Elaine Leitch

 

I graduated from Glasgow in 1984 with a 2:1 Honours in Comparative Law, having had the good fortune to be under the tutelage of Esin Orucu.

 I was the first person in my family to go to University. My father had done an HND in Chemistry at Paisley Tech (as it then was) and my mother had left school at 16 to go an work in a factory , albeit in the office as a clerk.

I had decided age 12 that I was going to be a lawyer. I was absolutely hooked on the series ‘Justice’ starring Margaret Lockwood, which aired in 1974 I think. I couldn’t believe how learned, powerful and glamorous she was. Despite it being a TV series, that was going to be me!

I started at Glasgow on the LL.B course in 1980. I travelled for the 1st year as my parents had separated and I couldn’t envisage leaving home and leaving my mother at such a vulnerable time for her. I travelled each day from Lochwinnoch to Glasgow in my beat up old car, parking as far away from University Avenue as I could, so that no-one could spot me. Ruthven Street was a favourite, although I amassed many parking tickets.

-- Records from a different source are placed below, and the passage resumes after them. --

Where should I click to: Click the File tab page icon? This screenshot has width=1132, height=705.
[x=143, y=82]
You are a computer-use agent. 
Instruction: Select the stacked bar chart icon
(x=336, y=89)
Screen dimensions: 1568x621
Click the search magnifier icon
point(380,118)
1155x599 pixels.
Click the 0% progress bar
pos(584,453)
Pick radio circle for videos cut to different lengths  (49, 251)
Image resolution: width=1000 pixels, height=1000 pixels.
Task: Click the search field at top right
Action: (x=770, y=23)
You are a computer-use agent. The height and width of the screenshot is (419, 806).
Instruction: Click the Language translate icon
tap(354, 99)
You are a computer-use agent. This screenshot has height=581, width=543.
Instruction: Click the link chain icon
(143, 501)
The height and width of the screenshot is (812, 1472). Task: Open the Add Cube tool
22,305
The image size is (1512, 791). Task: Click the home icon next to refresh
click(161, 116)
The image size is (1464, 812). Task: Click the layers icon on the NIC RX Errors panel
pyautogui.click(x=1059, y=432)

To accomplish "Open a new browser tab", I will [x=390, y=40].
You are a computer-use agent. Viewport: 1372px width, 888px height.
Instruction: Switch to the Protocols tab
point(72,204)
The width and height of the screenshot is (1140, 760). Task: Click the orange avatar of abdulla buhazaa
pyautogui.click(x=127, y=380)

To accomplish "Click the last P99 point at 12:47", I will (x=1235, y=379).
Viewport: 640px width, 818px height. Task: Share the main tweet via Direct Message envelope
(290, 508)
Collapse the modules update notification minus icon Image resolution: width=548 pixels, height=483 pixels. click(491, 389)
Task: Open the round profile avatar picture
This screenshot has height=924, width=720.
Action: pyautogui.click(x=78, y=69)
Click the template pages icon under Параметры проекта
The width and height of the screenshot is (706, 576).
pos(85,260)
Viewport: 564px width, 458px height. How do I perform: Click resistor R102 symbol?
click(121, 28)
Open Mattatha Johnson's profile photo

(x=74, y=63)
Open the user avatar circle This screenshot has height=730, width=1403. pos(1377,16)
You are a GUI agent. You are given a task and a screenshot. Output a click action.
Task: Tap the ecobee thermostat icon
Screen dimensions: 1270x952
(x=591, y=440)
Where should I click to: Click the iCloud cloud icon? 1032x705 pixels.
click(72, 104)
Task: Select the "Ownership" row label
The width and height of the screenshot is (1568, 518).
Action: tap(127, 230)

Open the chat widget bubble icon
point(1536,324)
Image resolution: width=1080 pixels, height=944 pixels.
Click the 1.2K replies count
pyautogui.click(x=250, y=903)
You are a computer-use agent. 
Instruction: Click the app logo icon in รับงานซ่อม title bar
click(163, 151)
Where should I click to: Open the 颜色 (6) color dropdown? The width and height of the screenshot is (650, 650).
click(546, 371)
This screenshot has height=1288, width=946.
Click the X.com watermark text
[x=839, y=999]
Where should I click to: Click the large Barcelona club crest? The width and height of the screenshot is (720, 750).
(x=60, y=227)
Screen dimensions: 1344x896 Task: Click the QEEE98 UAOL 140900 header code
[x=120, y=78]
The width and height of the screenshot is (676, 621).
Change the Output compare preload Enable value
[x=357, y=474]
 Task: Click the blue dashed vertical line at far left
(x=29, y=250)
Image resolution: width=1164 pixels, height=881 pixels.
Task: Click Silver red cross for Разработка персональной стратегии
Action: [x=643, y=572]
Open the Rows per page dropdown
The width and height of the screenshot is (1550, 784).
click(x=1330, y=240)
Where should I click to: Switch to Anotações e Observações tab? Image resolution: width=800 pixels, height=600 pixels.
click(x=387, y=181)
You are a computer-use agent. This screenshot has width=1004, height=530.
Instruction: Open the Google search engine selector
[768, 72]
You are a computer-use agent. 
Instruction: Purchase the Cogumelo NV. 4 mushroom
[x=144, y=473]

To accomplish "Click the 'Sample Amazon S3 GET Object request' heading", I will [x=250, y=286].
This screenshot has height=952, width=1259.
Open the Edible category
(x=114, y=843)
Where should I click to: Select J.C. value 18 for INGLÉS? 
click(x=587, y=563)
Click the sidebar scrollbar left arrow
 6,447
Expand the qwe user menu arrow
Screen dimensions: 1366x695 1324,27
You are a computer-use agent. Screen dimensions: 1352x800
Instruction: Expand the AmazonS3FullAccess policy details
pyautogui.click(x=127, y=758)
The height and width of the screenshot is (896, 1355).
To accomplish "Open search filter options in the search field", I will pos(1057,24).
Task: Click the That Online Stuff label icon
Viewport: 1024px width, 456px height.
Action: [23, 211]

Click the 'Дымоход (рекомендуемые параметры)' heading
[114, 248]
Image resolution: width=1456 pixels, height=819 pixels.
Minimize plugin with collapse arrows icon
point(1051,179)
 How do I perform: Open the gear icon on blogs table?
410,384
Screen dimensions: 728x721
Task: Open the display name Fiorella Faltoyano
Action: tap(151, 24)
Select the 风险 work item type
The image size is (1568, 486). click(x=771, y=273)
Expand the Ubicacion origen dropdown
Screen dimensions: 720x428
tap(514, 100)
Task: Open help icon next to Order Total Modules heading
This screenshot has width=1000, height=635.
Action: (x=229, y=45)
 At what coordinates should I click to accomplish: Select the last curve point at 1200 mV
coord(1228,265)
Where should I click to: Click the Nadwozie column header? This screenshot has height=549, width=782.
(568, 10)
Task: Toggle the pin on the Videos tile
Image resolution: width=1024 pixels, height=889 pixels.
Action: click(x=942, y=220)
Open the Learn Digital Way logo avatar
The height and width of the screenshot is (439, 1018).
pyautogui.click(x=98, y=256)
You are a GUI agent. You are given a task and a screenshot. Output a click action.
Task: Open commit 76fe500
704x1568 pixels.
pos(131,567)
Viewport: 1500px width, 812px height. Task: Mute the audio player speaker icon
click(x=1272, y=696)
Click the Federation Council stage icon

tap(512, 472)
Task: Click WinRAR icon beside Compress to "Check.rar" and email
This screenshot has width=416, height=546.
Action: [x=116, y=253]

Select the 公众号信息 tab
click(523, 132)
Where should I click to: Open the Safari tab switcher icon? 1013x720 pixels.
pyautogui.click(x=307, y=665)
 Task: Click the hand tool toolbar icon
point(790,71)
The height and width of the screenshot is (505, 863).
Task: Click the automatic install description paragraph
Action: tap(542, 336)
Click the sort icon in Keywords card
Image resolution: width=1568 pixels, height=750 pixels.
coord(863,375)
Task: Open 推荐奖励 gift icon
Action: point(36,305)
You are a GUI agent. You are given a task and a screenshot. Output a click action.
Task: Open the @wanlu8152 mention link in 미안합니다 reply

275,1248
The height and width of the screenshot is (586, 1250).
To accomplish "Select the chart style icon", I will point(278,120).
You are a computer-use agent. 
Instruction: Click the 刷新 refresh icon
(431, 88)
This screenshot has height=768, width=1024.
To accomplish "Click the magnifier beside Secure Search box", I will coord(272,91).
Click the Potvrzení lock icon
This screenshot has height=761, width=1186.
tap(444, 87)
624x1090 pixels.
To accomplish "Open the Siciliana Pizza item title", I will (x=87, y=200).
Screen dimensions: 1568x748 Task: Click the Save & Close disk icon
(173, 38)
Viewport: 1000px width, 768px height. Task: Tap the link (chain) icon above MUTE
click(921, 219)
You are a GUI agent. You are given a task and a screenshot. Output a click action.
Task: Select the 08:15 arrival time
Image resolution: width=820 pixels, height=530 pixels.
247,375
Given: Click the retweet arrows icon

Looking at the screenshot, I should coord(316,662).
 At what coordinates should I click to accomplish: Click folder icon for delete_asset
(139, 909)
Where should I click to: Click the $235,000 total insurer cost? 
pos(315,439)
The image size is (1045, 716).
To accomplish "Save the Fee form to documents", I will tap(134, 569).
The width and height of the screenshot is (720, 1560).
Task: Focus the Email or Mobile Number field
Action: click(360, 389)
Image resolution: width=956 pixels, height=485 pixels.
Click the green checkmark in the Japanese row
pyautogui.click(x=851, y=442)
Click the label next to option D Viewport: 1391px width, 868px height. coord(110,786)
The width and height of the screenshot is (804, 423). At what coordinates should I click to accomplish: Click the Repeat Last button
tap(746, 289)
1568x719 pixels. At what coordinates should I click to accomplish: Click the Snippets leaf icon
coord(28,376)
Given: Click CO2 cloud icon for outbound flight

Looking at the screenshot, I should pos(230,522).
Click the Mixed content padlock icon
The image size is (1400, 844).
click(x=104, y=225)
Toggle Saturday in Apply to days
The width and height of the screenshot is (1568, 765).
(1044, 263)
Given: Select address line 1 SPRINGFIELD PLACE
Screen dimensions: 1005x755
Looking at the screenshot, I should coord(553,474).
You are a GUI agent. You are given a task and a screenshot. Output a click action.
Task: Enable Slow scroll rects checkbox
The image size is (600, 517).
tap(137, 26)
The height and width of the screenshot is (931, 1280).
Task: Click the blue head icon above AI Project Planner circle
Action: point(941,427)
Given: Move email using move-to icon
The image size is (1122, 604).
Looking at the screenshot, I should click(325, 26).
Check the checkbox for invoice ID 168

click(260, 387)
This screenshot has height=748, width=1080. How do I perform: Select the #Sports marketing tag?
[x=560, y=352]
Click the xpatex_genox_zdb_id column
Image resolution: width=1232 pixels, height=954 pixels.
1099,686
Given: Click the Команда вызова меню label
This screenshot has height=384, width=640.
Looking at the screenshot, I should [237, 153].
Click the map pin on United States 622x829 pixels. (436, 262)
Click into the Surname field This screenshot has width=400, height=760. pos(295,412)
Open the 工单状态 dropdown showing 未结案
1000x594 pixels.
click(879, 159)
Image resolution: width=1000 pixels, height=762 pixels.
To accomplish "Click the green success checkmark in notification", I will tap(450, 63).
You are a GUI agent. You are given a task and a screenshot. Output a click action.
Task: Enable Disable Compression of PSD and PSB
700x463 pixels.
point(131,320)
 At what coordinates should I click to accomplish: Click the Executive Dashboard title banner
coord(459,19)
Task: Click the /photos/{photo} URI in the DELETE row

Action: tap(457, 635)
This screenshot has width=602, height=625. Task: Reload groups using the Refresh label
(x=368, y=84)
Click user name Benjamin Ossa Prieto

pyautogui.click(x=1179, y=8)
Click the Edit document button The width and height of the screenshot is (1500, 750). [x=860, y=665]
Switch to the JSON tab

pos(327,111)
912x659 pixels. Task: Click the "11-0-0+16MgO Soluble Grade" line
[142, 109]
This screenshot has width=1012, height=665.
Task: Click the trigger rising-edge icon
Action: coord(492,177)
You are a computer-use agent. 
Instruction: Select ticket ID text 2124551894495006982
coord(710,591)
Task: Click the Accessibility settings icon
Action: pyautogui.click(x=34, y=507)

Because of traffic on the M8, I would often arrive for lectures late, in a mild state of panic, and would try to slip past Prof Cowie as he was lecturing on Constitutional law, or David Walker on contract law, without them noticing. It rarely worked.

I started my Diploma in the autumn of 1984, and then had to withdraw from the course in January 1985, when my mother was diagnosed with ovarian cancer. She passed away in the August of that year.

It was too late by then to apply to do the Diploma in 1985, so I got a job for a year working in a law Firm in Glasgow, and re-applied to do my Diploma in 1986. I was accepted. I had promised my mother I would go back and complete my studies, do my training and qualify to be a lawyer, and I was determined to do that.  I obtained my Dip.L.P in 1987 and completed my training in 1989. It had been a long old haul, punctuated by the loss of my mother and my parents’ divorce, but I got there.

I have to say I knew nothing about Madge Easton Anderson and her amazing journey. When I started the LLB course, the numbers of males and females studying law was roughly about equal. Thank goodness for her.

I was back at Glasgow with my daughter on Saturday 19th October for the Open Day, and realised how lucky I had been, and what a privilege it was, to study at this magnificent institution. I had taken for granted the beauty of the Quadrangles and the architecture. I saw everything again through my daughter’s eyes.

Thank you Madge (and Margaret Lockwood!) for your inspiration. I now have my own employment law practice, and feel blessed to be a lawyer.